### Your objective
How many lines of the data below contain the string "Switch"? Case counts. Reply with the number alone.

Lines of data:
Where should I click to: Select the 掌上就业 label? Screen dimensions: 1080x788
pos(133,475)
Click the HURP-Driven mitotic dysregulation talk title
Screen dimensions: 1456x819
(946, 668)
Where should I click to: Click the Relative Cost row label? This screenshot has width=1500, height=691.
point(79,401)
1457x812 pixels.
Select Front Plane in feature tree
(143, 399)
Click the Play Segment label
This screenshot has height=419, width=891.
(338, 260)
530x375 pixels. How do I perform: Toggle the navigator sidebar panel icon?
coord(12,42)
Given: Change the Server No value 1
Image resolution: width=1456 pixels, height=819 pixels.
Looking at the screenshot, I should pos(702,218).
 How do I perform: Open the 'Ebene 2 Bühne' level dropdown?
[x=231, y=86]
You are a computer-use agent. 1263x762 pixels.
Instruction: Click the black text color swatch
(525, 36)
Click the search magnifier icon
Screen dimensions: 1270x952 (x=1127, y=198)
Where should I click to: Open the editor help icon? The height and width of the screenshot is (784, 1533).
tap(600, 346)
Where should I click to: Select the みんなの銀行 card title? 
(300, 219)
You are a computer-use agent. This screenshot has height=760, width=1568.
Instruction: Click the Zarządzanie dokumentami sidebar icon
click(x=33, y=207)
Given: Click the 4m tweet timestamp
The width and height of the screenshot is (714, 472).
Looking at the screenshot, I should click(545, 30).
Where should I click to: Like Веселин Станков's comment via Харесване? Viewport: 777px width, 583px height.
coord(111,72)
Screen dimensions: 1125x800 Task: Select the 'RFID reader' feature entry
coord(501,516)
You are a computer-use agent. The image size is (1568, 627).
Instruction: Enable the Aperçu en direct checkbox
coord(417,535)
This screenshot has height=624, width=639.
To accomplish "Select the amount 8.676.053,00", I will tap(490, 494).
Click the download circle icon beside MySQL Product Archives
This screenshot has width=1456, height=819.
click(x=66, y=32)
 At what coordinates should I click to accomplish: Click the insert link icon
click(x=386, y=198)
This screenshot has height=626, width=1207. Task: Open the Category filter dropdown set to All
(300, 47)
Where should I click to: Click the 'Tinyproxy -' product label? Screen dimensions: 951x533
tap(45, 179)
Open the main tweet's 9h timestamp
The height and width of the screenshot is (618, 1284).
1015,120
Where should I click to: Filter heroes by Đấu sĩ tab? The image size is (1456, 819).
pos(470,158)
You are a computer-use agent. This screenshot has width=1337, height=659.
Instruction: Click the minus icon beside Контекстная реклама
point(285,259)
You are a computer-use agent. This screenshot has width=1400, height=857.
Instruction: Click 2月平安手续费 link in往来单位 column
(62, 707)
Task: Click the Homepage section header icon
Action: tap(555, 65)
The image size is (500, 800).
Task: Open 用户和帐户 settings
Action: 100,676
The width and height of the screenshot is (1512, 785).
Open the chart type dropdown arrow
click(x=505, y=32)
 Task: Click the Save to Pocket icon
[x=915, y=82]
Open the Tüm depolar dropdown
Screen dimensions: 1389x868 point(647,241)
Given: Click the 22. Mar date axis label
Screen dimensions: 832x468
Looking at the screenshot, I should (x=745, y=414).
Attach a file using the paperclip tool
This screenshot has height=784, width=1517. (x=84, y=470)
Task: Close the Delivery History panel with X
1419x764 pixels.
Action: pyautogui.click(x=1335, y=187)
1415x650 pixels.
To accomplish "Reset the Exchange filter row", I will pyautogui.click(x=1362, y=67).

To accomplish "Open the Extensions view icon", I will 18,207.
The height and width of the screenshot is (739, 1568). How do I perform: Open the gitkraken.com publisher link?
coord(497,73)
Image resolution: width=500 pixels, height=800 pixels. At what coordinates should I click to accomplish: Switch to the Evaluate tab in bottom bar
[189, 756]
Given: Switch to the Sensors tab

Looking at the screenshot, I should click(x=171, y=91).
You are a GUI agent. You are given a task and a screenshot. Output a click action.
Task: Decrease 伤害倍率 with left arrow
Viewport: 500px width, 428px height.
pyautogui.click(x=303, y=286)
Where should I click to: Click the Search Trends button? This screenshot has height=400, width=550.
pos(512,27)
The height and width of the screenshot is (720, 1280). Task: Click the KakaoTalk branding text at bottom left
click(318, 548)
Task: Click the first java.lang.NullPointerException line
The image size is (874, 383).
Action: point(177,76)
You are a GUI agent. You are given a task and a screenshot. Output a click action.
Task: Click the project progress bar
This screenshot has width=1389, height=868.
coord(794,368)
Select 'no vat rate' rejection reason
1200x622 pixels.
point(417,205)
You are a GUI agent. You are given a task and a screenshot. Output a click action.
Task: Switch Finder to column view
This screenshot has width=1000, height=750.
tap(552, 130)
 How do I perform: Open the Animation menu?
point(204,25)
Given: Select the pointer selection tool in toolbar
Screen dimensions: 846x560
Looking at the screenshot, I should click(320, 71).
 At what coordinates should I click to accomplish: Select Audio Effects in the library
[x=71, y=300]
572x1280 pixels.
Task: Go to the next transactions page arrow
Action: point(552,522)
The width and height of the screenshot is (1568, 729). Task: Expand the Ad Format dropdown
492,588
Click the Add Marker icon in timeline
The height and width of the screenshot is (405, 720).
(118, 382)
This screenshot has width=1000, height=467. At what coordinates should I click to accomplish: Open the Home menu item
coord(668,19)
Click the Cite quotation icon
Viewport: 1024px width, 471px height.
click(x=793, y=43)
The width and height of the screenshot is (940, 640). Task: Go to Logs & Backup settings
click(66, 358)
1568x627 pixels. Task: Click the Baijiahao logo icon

### Answer to the exercise
3